» REQUIRED WORK
Write out again only the lines that run from the start of the entries to the line containing "has width=1366, height=630.", both included.

= Beginning of Section =

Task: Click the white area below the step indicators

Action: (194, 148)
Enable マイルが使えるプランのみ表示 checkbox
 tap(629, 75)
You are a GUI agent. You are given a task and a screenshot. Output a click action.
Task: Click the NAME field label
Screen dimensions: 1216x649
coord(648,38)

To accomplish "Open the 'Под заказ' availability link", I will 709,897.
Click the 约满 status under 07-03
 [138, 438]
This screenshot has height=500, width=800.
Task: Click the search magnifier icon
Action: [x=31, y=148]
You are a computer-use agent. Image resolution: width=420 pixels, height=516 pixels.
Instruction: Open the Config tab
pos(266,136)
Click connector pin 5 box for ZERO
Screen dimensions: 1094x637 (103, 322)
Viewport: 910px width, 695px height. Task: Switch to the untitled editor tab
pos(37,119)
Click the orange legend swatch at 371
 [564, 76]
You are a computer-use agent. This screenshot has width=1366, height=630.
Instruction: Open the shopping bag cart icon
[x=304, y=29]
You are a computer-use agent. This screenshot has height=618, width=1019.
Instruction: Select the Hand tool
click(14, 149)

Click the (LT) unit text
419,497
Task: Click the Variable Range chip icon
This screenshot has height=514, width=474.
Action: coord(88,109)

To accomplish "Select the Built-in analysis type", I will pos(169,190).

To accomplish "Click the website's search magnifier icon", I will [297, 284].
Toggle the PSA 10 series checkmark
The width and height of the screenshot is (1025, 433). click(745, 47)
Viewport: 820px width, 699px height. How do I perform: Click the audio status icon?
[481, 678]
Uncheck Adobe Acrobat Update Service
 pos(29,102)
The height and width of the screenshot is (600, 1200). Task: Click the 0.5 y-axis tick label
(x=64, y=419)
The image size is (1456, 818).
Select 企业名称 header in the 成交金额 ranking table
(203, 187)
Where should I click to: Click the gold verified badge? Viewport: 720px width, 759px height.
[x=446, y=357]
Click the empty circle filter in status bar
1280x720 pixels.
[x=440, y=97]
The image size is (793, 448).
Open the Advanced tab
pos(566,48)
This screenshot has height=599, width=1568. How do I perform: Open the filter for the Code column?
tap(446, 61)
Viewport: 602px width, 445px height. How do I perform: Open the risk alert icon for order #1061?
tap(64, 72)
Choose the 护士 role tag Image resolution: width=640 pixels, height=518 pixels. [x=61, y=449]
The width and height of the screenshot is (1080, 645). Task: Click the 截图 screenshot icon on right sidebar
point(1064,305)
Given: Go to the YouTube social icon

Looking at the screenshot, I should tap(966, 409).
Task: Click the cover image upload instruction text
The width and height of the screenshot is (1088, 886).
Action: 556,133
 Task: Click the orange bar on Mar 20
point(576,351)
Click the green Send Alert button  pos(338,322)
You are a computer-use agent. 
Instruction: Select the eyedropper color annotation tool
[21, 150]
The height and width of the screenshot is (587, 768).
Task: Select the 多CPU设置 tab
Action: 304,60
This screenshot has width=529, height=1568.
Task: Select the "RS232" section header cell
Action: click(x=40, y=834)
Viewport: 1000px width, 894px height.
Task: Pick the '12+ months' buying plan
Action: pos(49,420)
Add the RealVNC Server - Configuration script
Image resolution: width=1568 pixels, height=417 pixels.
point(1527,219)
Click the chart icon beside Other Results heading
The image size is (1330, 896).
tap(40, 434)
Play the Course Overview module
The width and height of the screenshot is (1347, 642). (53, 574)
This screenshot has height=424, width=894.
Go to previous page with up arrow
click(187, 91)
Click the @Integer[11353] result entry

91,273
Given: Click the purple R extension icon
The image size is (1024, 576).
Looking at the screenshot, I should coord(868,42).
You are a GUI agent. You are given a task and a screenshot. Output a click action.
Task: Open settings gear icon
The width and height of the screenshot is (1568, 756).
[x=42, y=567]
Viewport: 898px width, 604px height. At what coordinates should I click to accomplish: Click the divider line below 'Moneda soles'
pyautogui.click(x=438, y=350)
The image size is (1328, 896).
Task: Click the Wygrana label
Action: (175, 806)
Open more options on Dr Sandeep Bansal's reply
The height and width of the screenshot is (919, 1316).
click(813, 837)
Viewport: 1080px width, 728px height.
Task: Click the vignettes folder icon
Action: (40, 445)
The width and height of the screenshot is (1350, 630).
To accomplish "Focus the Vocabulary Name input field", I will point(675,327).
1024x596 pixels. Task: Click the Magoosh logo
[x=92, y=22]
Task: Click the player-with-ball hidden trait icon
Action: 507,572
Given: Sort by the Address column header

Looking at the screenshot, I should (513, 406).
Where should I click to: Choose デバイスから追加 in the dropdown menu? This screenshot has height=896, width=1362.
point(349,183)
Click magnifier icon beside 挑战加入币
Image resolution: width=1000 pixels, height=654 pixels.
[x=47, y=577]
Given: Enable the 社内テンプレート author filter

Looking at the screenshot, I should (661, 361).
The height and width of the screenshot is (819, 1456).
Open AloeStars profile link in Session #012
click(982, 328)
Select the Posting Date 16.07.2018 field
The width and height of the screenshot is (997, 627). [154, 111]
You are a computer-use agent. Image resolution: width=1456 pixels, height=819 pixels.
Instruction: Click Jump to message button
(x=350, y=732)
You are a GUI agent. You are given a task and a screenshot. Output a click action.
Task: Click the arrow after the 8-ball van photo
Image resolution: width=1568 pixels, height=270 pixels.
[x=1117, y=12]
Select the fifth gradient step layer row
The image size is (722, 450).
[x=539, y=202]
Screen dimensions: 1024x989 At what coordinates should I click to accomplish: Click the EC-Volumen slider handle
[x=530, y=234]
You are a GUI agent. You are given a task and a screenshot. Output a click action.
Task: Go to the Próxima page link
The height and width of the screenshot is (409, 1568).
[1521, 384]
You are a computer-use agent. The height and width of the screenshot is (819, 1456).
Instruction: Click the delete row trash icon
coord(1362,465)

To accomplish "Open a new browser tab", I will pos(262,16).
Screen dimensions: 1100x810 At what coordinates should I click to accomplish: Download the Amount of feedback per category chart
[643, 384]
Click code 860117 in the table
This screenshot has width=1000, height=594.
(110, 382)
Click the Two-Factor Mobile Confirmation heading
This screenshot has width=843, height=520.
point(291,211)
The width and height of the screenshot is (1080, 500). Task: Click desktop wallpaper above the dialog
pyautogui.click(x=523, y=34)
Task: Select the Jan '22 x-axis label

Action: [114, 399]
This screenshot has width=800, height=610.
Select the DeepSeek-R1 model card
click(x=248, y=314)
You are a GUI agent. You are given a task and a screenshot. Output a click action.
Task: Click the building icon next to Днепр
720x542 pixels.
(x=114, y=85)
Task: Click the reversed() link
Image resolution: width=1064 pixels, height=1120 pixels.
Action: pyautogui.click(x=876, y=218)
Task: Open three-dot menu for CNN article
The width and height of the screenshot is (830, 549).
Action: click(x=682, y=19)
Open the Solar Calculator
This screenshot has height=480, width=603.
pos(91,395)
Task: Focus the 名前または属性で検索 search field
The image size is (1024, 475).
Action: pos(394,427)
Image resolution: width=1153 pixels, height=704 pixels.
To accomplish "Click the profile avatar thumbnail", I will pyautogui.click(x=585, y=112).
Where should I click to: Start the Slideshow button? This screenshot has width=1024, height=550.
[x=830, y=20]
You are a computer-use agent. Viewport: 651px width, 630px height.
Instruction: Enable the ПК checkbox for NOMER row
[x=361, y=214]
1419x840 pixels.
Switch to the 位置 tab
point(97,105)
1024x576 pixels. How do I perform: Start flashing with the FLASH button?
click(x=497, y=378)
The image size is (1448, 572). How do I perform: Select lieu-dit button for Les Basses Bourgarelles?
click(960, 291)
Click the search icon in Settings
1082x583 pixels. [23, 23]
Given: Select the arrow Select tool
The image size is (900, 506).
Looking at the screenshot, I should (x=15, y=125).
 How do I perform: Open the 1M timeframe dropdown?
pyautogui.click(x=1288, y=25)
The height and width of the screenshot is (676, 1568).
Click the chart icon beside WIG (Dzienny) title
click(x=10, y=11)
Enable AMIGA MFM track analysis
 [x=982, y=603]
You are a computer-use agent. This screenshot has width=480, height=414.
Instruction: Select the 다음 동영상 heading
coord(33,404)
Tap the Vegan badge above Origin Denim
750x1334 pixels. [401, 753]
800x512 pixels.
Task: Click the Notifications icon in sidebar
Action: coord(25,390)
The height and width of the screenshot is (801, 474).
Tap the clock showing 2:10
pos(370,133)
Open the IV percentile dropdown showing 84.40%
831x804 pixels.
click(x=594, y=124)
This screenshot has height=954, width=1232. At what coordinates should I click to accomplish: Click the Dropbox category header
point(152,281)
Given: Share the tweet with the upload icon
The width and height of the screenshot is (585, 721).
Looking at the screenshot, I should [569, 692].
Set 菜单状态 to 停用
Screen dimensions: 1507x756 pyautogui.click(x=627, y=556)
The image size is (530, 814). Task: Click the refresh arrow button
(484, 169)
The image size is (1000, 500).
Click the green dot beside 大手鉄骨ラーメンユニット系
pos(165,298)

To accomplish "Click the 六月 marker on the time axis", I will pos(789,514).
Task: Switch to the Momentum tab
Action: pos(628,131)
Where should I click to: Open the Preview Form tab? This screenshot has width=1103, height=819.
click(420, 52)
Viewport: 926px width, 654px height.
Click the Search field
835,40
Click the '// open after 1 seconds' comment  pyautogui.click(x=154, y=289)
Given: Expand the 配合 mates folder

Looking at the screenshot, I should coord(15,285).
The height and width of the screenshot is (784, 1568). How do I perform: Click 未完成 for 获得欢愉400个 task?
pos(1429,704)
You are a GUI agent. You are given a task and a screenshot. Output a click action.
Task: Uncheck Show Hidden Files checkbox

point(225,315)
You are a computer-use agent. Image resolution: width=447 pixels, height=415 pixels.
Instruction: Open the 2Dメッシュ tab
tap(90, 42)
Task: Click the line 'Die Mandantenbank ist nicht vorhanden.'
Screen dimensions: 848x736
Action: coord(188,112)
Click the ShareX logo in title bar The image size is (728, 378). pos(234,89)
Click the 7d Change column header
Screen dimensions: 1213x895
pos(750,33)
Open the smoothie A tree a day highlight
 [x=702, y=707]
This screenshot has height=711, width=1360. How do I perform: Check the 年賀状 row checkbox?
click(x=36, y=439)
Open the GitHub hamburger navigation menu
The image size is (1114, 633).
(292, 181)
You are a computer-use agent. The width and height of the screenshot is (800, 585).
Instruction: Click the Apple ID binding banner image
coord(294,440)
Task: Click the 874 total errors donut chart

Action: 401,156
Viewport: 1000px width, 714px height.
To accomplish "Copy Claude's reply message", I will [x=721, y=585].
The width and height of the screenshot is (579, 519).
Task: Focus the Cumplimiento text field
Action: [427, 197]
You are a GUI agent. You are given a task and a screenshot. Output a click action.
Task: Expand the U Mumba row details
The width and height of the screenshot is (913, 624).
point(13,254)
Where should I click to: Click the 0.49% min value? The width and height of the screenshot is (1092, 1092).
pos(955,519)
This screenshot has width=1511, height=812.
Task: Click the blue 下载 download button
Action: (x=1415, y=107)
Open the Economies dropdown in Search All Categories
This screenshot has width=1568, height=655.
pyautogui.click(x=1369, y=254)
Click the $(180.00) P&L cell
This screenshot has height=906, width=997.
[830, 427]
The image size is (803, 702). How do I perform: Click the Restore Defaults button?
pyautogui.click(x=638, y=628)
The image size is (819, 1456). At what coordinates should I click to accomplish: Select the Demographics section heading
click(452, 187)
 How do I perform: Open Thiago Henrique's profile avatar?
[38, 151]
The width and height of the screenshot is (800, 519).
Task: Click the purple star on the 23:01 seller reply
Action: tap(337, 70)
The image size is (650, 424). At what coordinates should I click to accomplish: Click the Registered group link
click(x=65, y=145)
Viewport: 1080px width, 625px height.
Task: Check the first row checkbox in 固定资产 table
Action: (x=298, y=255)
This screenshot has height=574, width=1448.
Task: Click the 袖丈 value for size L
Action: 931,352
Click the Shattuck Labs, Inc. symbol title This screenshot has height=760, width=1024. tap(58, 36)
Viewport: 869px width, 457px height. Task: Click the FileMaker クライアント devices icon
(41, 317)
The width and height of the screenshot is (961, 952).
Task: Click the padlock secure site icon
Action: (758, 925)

= End of Section =

» YOUR RESPONSE
Task: Click the white area below the step indicators

Action: (194, 148)
Enable マイルが使えるプランのみ表示 checkbox
 tap(629, 75)
You are a GUI agent. You are given a task and a screenshot. Output a click action.
Task: Click the NAME field label
Screen dimensions: 1216x649
coord(648,38)

To accomplish "Open the 'Под заказ' availability link", I will 709,897.
Click the 约满 status under 07-03
 [138, 438]
This screenshot has height=500, width=800.
Task: Click the search magnifier icon
Action: [x=31, y=148]
You are a computer-use agent. Image resolution: width=420 pixels, height=516 pixels.
Instruction: Open the Config tab
pos(266,136)
Click connector pin 5 box for ZERO
Screen dimensions: 1094x637 (103, 322)
Viewport: 910px width, 695px height. Task: Switch to the untitled editor tab
pos(37,119)
Click the orange legend swatch at 371
 [564, 76]
You are a computer-use agent. This screenshot has width=1366, height=630.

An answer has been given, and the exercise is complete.